Boris Johnson has an autonomy fetish. The UK prime minister’s fetish is the belief that his country not only has the sovereign right to shoot itself in both feet, but also has a duty to do so if the alternative is to allow EU institutions any role in its affairs. Brexit, he insists, means autonomy. If he persists with this demand, it is likely that, early next year, the UK will suffer the complete rupture of trading relationships it has built up over 47 years.

Yesterday, the British government presented its demands for these negotiations. Unfortunately, they are unrealistic in three respects: the first is the hope that any agreement will be between “sovereign equals”; the second is the belief that the EU would agree a Canada-style agreement; and the third is that an Australian relationship with the EU, governed by World Trade Organization rules, is a reasonable alternative.

As a matter of international law, the UK is sovereign. But sovereignty is not the same thing as power. The EU has 446m people, against the UK’s 66m. Its economy is almost six times as big as the UK’s. The EU is also much less dependent on trade with the UK than is true the other way round. Let us be clear: this is not a relationship between equals.
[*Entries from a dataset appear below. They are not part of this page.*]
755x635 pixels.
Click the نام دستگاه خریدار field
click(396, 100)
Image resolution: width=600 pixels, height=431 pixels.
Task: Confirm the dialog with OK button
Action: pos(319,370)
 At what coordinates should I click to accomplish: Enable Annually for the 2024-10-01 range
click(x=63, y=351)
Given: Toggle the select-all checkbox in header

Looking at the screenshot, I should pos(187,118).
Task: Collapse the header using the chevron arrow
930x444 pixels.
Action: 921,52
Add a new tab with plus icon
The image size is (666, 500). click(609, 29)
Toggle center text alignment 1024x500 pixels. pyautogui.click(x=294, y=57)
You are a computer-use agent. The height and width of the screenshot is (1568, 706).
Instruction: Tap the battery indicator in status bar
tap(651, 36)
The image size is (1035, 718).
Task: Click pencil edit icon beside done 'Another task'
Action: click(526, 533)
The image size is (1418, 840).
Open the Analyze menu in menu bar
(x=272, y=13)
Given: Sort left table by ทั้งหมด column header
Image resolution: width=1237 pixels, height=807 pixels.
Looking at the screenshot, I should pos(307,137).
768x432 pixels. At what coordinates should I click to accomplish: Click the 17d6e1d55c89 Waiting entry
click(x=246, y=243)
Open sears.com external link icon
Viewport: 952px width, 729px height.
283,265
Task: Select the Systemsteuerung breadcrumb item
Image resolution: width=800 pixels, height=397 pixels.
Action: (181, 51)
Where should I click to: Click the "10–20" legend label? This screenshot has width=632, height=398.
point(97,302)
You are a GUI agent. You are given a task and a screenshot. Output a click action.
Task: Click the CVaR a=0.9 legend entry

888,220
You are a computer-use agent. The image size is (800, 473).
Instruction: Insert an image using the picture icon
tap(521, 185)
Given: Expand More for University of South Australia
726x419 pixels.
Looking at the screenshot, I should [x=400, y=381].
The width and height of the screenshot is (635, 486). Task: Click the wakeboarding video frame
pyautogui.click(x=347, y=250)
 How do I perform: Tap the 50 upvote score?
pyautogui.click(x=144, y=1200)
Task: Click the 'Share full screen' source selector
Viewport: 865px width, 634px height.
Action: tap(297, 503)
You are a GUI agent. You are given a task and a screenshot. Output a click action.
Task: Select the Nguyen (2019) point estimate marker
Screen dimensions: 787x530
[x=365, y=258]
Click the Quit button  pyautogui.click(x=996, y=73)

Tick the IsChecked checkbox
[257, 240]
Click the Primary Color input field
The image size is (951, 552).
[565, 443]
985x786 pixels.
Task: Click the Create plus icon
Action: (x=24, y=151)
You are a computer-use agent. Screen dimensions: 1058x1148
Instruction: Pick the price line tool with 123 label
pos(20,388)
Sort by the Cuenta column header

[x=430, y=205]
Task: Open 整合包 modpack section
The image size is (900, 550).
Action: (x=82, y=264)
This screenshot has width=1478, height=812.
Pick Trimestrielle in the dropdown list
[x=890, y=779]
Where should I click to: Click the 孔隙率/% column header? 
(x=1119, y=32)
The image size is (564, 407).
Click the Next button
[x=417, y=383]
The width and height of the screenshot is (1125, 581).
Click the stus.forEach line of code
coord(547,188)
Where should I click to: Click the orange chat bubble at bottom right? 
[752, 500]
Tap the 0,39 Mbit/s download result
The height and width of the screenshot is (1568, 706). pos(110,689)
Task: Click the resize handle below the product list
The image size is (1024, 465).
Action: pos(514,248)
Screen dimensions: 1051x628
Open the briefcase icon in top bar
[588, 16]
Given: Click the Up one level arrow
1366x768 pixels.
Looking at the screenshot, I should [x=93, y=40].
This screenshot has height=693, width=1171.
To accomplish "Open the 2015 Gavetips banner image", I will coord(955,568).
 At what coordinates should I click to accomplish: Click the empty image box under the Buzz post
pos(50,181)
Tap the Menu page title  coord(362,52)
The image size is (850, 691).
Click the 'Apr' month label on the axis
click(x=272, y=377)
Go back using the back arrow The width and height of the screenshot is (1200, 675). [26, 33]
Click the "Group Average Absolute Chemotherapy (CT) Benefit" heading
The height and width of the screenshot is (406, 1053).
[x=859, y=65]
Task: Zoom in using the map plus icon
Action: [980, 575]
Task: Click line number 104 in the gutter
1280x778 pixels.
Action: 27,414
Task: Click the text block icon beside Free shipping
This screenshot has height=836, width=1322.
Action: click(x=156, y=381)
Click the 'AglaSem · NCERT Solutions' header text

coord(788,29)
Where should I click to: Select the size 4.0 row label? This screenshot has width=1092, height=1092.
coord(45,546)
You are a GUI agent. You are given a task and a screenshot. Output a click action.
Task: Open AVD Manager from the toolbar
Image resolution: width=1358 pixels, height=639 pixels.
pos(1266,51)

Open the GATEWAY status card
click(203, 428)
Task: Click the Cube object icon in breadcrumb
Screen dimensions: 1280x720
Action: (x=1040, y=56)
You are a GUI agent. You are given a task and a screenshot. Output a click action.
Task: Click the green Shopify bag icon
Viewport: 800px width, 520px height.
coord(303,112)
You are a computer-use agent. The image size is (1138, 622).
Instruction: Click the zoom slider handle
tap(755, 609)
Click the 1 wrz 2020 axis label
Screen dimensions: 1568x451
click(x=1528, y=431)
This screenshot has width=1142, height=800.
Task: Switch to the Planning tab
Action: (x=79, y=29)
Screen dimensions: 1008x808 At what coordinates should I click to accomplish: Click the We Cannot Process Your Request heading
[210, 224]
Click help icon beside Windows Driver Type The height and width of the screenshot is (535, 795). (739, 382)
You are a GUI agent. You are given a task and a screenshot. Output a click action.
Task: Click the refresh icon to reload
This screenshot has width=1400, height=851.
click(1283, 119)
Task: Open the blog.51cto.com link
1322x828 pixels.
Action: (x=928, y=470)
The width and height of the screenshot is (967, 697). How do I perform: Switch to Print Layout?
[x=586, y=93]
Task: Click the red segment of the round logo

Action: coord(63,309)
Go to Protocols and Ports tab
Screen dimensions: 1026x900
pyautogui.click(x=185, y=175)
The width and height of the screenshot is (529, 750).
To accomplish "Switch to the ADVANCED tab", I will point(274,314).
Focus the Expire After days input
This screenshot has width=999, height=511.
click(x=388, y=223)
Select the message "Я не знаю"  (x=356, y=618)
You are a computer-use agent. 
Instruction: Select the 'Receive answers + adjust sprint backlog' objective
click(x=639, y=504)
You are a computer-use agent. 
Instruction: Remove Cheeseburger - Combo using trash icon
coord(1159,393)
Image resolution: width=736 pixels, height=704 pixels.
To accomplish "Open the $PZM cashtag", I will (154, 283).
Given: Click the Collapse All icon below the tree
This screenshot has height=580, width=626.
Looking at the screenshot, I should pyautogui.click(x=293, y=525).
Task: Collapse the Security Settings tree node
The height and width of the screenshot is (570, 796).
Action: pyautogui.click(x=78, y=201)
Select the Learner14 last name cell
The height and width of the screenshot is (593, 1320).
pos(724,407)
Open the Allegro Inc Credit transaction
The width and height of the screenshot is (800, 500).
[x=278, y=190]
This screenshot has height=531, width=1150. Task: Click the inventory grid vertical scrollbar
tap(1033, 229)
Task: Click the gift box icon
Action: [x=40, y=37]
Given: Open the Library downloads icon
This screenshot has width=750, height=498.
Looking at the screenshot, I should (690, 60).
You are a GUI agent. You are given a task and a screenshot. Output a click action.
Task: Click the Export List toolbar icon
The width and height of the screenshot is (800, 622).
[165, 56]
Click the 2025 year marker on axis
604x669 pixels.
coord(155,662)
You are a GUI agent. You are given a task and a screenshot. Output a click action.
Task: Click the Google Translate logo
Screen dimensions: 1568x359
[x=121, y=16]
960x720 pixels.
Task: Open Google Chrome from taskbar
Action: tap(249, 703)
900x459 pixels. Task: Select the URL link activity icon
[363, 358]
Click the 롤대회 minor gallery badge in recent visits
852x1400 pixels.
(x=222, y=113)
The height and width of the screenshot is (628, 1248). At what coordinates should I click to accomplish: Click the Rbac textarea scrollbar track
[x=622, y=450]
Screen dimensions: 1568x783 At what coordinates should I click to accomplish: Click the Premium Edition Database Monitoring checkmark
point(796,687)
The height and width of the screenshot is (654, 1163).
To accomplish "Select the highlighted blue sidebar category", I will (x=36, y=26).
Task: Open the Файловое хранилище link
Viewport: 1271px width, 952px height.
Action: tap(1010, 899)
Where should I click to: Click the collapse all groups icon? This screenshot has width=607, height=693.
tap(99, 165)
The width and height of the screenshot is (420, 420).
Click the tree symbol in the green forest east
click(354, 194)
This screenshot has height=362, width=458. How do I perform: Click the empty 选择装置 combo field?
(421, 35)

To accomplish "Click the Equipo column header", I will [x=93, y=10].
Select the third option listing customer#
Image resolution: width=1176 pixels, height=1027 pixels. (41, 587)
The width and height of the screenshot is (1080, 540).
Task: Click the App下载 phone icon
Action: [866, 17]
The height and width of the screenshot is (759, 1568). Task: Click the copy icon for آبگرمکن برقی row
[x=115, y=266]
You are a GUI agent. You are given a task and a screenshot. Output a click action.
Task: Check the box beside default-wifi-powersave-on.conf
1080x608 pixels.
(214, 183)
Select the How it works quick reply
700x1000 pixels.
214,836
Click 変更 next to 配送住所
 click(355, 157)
The difficulty for the UK in its relationship with the EU is rather that it is too small to be an equal and too big not to matter. It is almost as important a trading partner of the EU as the US. That is because distance is crucial in determining bilateral trade flows. Since the UK is a far more important trading partner of the EU than Canada, the bloc is also more wary of Britain’s capacity to disrupt its economy. At the same time, for Australia, trade with the EU is negligible. But the EU is the UK’s most important trading partner. The UK must not accept the same trade relationship with the EU as Australia’s.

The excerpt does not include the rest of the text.